[AIM OF THE TASK] Please present the lines of the items below as a numbered list, starting with the line containing "The image size is (648, 660)." and going on through the line containing "tap(22, 15)", with blank lines left out.

[MATERIAL PROVIDED]
-=-=-=-=-

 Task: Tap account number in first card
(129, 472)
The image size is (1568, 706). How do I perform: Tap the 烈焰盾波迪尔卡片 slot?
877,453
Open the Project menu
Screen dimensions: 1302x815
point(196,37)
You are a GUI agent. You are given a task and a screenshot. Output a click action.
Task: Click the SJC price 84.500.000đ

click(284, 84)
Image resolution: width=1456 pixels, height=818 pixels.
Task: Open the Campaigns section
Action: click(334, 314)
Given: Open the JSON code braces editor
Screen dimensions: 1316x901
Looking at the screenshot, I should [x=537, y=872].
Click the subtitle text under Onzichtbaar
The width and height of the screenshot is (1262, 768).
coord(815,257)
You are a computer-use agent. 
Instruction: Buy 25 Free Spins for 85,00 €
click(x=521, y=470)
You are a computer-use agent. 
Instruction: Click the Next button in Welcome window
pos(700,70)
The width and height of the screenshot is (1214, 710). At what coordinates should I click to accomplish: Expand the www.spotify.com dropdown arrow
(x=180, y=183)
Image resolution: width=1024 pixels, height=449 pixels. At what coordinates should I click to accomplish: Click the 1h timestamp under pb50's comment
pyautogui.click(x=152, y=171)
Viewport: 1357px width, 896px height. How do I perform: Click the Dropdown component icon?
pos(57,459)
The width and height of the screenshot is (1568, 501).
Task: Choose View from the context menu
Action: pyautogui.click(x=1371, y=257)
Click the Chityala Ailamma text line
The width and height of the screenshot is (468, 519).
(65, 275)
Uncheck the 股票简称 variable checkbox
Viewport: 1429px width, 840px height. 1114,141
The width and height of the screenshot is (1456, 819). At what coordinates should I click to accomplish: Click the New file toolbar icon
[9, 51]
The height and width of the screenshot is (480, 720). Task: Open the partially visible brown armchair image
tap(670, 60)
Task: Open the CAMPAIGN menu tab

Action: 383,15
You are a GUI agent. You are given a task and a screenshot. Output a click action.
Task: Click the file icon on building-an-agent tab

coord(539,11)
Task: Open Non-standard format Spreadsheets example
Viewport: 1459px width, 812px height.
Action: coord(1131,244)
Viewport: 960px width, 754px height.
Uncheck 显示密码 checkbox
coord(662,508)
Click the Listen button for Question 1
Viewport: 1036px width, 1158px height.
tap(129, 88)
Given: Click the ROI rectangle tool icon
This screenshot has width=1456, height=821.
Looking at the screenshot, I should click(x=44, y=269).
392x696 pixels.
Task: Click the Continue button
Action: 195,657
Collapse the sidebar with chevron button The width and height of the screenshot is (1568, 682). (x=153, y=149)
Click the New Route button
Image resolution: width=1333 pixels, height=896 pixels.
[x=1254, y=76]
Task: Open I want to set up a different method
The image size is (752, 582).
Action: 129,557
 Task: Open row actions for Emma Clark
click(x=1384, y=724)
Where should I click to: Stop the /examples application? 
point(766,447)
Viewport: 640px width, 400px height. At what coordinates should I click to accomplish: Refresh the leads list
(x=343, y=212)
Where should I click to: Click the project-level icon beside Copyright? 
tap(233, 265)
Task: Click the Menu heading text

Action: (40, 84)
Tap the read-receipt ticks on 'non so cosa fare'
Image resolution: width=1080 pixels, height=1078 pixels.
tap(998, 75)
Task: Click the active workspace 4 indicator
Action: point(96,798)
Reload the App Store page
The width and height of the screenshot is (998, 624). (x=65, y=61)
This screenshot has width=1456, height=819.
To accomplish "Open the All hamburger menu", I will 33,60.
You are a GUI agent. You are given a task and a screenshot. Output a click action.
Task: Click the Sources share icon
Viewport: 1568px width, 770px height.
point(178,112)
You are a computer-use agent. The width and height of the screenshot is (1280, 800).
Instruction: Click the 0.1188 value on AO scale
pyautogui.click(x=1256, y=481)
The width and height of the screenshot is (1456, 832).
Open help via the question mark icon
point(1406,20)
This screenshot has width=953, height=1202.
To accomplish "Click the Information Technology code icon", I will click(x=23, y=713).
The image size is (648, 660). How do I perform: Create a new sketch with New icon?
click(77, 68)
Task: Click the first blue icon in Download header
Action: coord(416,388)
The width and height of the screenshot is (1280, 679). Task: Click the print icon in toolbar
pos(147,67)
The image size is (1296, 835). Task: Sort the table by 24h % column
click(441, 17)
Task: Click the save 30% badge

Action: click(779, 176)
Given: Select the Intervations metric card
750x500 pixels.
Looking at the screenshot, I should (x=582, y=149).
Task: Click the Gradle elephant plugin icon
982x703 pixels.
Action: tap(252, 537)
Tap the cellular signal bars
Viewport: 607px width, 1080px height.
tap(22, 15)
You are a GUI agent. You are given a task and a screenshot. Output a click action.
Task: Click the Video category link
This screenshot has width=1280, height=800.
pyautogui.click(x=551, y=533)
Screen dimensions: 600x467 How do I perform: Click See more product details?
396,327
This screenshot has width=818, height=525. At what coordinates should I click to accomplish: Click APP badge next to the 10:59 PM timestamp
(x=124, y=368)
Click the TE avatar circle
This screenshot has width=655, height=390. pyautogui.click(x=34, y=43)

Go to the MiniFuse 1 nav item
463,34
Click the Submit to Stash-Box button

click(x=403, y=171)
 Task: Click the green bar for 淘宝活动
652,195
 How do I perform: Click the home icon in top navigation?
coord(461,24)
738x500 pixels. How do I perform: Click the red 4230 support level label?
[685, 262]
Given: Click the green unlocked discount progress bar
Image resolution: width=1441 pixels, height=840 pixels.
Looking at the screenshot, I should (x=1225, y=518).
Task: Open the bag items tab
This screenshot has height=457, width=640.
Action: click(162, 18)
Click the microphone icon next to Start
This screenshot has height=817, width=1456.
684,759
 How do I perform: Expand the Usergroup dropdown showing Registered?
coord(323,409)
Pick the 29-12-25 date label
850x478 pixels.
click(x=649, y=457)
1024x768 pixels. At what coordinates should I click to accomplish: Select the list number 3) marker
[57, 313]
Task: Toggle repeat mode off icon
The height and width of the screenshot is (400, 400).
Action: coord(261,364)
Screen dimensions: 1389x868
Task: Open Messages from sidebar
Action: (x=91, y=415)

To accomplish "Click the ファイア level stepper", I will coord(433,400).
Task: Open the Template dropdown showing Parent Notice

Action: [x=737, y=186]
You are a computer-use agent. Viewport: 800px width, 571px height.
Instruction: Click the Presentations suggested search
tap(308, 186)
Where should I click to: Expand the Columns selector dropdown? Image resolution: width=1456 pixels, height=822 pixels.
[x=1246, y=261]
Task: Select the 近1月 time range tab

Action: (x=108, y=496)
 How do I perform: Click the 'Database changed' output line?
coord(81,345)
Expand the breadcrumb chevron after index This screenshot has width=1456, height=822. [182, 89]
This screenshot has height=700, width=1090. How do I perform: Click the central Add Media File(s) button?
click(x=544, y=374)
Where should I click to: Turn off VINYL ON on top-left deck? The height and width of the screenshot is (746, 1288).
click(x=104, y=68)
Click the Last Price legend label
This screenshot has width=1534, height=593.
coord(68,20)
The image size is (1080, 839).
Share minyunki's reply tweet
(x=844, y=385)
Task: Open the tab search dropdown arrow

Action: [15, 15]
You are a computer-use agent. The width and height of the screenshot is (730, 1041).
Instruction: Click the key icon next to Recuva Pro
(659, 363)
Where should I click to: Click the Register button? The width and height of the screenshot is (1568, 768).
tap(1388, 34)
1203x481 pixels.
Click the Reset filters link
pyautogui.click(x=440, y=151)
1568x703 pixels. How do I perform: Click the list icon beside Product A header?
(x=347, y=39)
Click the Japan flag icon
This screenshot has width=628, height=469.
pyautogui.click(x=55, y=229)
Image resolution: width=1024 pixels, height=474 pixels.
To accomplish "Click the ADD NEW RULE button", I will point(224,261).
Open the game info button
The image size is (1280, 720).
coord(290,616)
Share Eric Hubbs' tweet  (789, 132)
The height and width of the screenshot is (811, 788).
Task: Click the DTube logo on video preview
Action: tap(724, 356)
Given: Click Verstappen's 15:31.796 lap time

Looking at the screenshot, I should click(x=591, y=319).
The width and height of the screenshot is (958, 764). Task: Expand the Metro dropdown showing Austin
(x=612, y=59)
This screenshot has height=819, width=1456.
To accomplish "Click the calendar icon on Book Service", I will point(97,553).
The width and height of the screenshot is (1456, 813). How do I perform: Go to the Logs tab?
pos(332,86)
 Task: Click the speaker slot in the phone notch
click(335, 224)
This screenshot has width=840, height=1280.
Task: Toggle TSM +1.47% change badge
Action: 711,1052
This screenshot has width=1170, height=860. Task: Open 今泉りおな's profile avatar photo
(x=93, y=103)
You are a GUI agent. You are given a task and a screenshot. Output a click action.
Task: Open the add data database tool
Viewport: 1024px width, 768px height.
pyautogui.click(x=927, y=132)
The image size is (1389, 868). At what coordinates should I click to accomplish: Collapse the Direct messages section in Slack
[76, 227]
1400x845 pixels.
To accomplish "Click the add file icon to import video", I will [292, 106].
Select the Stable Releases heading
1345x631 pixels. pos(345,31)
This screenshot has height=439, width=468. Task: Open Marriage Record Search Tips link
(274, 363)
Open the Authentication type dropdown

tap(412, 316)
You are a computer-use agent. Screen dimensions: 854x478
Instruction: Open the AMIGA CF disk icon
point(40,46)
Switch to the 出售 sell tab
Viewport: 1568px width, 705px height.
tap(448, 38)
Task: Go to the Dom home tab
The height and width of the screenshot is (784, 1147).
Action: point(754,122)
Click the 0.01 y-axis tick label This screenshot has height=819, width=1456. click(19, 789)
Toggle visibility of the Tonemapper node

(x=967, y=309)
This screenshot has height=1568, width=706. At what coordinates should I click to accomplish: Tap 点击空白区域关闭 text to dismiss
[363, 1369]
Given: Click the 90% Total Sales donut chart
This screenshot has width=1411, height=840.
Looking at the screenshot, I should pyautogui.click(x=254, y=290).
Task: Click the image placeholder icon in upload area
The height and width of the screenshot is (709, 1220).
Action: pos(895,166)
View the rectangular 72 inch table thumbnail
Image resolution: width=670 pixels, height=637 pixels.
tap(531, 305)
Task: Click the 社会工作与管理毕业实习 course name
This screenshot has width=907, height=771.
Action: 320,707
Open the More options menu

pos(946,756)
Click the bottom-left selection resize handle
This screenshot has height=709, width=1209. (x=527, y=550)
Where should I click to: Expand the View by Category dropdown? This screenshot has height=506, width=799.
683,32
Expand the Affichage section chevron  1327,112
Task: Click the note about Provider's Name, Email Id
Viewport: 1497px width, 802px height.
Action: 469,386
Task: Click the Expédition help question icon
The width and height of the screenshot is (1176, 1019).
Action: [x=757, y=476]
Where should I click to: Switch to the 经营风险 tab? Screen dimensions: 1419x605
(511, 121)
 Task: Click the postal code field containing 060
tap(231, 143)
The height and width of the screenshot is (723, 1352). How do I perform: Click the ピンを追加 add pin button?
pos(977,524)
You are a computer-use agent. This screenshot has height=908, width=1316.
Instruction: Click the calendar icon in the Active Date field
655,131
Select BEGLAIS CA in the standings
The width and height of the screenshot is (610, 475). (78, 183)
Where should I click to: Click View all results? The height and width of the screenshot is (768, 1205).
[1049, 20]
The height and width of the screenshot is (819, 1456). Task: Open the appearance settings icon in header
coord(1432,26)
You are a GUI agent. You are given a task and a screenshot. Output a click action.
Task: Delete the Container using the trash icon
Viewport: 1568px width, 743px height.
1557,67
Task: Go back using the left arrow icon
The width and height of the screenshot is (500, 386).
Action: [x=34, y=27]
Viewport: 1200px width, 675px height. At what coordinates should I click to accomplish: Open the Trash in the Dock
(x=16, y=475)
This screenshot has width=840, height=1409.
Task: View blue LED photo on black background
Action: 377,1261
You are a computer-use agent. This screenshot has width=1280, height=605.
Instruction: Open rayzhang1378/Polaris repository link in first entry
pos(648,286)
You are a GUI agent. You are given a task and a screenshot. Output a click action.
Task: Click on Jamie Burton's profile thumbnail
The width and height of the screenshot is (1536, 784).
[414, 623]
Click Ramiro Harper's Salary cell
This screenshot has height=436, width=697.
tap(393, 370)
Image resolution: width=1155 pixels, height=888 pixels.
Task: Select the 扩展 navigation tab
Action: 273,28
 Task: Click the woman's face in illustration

-=-=-=-=-

[ANSWER TO THIS EXERCISE]
1. The image size is (648, 660). How do I perform: Create a new sketch with New icon?
2. click(77, 68)
3. Task: Click the first blue icon in Download header
4. Action: coord(416,388)
5. The width and height of the screenshot is (1280, 679). Task: Click the print icon in toolbar
6. pos(147,67)
7. The image size is (1296, 835). Task: Sort the table by 24h % column
8. click(441, 17)
9. Task: Click the save 30% badge
10. Action: click(779, 176)
11. Given: Select the Intervations metric card
12. 750x500 pixels.
13. Looking at the screenshot, I should (x=582, y=149).
14. Task: Click the Gradle elephant plugin icon
15. 982x703 pixels.
16. Action: tap(252, 537)
17. Tap the cellular signal bars
18. Viewport: 607px width, 1080px height.
19. tap(22, 15)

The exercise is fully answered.